◆ **What the exercise asks**: Repeat the part of the items that opens with the line containing "Task: Click the shopping" and closes with the line containing "Action: [x=33, y=25]", including both of those lines, exactly as they appear.

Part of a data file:
▬▬▬▬▬▬
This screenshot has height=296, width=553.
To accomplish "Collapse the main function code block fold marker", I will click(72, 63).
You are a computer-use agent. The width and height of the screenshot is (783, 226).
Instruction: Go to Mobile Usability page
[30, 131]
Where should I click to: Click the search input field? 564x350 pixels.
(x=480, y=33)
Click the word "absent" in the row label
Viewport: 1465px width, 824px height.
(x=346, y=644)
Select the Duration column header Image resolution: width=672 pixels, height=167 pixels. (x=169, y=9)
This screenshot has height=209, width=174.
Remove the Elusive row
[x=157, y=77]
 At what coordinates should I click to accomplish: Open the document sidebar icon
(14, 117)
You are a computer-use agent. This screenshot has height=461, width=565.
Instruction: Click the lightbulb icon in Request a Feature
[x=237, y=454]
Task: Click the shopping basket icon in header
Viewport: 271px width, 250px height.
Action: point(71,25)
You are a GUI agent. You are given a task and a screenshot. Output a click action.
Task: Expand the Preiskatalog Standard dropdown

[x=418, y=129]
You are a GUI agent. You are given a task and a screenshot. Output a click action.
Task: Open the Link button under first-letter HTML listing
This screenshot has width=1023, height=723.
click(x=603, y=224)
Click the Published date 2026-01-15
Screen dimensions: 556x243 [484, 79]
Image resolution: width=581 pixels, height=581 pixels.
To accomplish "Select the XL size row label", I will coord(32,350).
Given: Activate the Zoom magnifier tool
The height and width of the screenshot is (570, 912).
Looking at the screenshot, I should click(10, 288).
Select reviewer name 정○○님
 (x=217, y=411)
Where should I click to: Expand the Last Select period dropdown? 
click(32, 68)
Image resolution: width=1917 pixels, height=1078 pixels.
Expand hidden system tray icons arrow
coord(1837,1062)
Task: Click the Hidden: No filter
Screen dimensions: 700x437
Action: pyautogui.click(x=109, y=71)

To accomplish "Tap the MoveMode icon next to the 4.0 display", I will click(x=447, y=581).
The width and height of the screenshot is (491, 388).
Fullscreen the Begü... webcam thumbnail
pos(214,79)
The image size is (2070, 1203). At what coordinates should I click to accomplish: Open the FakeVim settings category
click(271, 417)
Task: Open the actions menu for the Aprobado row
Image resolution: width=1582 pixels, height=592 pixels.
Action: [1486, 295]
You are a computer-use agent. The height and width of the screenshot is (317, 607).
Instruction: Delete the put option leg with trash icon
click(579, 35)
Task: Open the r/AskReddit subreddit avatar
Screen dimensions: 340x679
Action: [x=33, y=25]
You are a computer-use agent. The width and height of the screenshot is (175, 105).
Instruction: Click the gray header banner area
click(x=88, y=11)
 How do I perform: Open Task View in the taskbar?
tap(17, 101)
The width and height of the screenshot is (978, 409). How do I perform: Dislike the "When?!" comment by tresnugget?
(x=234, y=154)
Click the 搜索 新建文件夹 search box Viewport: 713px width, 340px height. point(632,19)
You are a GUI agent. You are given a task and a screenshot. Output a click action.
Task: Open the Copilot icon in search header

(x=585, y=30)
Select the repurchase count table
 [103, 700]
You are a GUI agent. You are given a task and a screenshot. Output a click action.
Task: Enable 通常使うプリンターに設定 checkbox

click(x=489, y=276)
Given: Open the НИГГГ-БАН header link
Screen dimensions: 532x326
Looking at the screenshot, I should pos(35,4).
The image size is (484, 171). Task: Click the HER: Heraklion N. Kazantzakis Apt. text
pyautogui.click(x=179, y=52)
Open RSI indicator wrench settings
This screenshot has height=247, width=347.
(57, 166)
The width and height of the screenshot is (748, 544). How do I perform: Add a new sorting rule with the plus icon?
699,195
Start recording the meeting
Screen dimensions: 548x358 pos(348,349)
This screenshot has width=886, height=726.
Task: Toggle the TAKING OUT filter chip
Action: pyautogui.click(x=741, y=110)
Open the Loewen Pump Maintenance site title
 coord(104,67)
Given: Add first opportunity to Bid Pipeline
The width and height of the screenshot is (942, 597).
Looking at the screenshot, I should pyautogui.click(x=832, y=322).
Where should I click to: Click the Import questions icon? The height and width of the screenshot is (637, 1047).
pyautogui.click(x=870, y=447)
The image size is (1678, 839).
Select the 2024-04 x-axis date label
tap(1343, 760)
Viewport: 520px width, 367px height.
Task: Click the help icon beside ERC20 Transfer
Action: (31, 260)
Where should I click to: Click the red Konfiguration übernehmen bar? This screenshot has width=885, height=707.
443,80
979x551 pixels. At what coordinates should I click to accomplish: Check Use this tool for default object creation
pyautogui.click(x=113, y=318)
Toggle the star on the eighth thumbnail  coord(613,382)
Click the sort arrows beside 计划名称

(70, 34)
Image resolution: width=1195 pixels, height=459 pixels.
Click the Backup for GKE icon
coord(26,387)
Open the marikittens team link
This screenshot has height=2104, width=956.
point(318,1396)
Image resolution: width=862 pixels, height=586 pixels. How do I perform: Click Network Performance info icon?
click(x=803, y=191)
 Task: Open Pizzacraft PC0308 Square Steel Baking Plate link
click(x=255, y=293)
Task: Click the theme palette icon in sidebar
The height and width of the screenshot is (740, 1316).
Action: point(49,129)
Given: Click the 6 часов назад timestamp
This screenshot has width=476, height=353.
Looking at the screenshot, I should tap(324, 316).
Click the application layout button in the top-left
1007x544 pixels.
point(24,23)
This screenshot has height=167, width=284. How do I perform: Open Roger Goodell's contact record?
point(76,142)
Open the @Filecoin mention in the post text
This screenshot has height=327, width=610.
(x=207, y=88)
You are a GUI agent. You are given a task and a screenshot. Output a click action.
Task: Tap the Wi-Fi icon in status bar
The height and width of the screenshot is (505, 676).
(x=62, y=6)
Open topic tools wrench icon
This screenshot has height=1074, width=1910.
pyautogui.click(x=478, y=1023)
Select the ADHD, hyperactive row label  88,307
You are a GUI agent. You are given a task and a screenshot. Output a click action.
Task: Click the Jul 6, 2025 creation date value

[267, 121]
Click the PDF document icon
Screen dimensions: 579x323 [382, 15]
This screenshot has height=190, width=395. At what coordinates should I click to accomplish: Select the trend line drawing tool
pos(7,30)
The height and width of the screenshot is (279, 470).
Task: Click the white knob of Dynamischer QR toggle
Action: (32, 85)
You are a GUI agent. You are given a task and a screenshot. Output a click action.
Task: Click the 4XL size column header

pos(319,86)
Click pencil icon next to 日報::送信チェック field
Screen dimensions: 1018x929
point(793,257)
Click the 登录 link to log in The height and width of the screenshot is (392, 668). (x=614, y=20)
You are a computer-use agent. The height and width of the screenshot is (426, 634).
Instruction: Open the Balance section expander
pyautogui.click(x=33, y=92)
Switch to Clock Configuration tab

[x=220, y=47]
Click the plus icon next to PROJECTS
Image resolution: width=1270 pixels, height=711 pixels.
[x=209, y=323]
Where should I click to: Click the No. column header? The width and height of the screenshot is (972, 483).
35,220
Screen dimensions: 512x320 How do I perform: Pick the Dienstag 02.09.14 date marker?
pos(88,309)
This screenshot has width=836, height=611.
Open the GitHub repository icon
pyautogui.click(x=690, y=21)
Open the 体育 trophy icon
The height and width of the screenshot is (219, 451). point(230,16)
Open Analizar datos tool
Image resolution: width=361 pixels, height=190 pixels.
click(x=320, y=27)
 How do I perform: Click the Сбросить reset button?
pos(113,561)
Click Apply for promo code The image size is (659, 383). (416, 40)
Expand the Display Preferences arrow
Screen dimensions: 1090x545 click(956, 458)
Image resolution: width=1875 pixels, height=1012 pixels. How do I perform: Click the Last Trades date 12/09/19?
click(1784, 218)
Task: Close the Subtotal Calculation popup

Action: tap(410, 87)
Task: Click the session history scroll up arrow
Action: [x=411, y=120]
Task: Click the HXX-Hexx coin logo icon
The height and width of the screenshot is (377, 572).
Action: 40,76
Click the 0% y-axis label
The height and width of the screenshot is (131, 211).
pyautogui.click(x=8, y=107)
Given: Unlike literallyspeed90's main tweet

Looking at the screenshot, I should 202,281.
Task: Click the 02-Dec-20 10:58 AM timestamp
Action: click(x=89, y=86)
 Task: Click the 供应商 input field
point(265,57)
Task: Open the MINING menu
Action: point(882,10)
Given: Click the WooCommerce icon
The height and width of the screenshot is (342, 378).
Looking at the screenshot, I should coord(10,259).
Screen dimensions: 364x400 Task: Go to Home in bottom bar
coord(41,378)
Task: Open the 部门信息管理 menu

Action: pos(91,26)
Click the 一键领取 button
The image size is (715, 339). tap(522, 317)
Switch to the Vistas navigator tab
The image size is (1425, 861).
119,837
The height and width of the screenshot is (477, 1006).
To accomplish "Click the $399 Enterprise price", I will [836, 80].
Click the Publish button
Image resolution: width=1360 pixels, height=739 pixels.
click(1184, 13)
▬▬▬▬▬▬
◆ **Complete answer**:
Task: Click the shopping basket icon in header
Viewport: 271px width, 250px height.
Action: point(71,25)
You are a GUI agent. You are given a task and a screenshot. Output a click action.
Task: Expand the Preiskatalog Standard dropdown

[x=418, y=129]
You are a GUI agent. You are given a task and a screenshot. Output a click action.
Task: Open the Link button under first-letter HTML listing
This screenshot has width=1023, height=723.
click(x=603, y=224)
Click the Published date 2026-01-15
Screen dimensions: 556x243 [484, 79]
Image resolution: width=581 pixels, height=581 pixels.
To accomplish "Select the XL size row label", I will coord(32,350).
Given: Activate the Zoom magnifier tool
The height and width of the screenshot is (570, 912).
Looking at the screenshot, I should click(10, 288).
Select reviewer name 정○○님
 (x=217, y=411)
Where should I click to: Expand the Last Select period dropdown? 
click(32, 68)
Image resolution: width=1917 pixels, height=1078 pixels.
Expand hidden system tray icons arrow
coord(1837,1062)
Task: Click the Hidden: No filter
Screen dimensions: 700x437
Action: pyautogui.click(x=109, y=71)

To accomplish "Tap the MoveMode icon next to the 4.0 display", I will click(x=447, y=581).
The width and height of the screenshot is (491, 388).
Fullscreen the Begü... webcam thumbnail
pos(214,79)
The image size is (2070, 1203). At what coordinates should I click to accomplish: Open the FakeVim settings category
click(271, 417)
Task: Open the actions menu for the Aprobado row
Image resolution: width=1582 pixels, height=592 pixels.
Action: [1486, 295]
You are a computer-use agent. The height and width of the screenshot is (317, 607).
Instruction: Delete the put option leg with trash icon
click(579, 35)
Task: Open the r/AskReddit subreddit avatar
Screen dimensions: 340x679
Action: [x=33, y=25]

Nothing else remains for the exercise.